▶ [THE EXERCISE]: Reproduce the worked problem below on graphing and differentiating f(x) = -3x² word for word and in full.

Question

a) Graph the function. b) Draw tangent lines to the graph at points whose $$x$$ -coordinates are $$-2,0,$$ and 1 c) Find $$f^{\prime}(x)$$ by determining $$\lim _{h \rightarrow 0} \frac{f(x+h)-f(x)}{h}$$. d) Find $$f^{\prime}(-2), f^{\prime}(0),$$ and $$f^{\prime}(1) .$$ These slopes should match those of the lines you drew in part (b).$$f(x)=-3 x^{2}$$

Answer

## Question1.a:

**step1 Understand the characteristics of the function**

The given function is $$f(x)=-3 x^{2}$$. This is a quadratic function, which graphs as a parabola. Since the coefficient of $$x^2$$ is negative (-3), the parabola opens downwards. The vertex of the parabola is at the origin (0,0) because there are no linear or constant terms.

▶ [RECORDED INFORMATION]:
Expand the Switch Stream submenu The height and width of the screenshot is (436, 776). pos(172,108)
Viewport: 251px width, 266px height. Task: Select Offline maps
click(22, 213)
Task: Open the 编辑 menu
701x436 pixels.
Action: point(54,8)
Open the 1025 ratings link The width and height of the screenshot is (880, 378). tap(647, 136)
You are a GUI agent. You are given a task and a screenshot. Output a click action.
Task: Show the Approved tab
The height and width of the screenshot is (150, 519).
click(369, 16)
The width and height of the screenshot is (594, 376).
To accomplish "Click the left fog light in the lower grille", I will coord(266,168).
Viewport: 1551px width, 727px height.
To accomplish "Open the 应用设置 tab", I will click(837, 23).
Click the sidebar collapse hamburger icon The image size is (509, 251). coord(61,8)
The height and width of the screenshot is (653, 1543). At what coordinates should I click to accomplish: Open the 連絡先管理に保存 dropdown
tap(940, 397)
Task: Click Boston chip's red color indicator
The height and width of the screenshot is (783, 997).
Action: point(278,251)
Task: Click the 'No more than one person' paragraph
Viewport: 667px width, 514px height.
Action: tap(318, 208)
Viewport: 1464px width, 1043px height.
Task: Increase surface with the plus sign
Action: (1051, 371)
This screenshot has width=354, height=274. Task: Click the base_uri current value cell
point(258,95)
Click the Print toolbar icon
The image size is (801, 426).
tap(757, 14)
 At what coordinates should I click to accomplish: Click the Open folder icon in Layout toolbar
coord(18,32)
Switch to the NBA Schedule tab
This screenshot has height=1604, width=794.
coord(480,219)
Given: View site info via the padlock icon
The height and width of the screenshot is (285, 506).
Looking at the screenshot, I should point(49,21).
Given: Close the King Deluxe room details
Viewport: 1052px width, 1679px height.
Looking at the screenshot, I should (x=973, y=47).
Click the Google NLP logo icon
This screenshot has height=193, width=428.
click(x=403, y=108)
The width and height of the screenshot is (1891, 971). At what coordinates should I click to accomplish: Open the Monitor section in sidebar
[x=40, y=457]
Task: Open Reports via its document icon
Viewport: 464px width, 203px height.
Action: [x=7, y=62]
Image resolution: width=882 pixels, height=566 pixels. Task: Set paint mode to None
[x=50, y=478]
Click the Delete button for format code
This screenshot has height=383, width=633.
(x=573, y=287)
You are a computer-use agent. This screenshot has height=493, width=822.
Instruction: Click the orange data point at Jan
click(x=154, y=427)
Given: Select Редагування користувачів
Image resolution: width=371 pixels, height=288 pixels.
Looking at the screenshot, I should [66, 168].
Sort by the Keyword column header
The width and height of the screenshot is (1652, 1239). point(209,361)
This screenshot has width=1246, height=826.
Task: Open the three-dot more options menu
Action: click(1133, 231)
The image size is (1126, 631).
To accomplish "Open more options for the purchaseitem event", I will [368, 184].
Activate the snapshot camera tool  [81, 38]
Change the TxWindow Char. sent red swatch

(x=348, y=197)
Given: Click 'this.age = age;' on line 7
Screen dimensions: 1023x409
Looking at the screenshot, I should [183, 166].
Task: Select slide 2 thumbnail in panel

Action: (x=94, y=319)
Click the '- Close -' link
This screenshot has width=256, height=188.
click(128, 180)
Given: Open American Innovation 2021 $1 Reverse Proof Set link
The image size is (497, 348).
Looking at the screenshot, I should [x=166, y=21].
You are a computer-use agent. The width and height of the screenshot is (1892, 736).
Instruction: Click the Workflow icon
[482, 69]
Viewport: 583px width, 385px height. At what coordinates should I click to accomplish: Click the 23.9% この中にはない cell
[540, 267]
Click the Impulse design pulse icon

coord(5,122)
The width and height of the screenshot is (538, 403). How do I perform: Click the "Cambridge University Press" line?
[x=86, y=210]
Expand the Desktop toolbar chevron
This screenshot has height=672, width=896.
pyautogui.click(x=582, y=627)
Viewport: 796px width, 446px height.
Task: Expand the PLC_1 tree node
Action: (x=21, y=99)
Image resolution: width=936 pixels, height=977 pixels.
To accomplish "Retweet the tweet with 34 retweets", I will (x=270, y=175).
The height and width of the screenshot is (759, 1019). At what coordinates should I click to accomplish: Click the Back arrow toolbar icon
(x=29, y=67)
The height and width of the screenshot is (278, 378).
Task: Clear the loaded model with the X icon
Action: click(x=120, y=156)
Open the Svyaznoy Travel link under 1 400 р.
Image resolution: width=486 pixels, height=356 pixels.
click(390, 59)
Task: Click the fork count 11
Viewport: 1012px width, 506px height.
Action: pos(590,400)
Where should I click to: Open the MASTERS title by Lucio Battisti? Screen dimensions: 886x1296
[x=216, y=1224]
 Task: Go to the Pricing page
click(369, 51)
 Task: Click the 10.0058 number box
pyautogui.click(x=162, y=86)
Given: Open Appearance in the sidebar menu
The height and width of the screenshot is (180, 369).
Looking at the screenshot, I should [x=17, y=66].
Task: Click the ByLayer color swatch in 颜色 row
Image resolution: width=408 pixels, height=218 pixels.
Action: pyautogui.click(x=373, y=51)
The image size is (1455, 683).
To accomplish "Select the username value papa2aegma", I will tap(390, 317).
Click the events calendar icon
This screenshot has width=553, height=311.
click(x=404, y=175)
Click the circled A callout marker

▶ [SOLUTION TO THIS EXERCISE]:
Question

a) Graph the function. b) Draw tangent lines to the graph at points whose $$x$$ -coordinates are $$-2,0,$$ and 1 c) Find $$f^{\prime}(x)$$ by determining $$\lim _{h \rightarrow 0} \frac{f(x+h)-f(x)}{h}$$. d) Find $$f^{\prime}(-2), f^{\prime}(0),$$ and $$f^{\prime}(1) .$$ These slopes should match those of the lines you drew in part (b).$$f(x)=-3 x^{2}$$

Answer

## Question1.a:

**step1 Understand the characteristics of the function**

The given function is $$f(x)=-3 x^{2}$$. This is a quadratic function, which graphs as a parabola. Since the coefficient of $$x^2$$ is negative (-3), the parabola opens downwards. The vertex of the parabola is at the origin (0,0) because there are no linear or constant terms.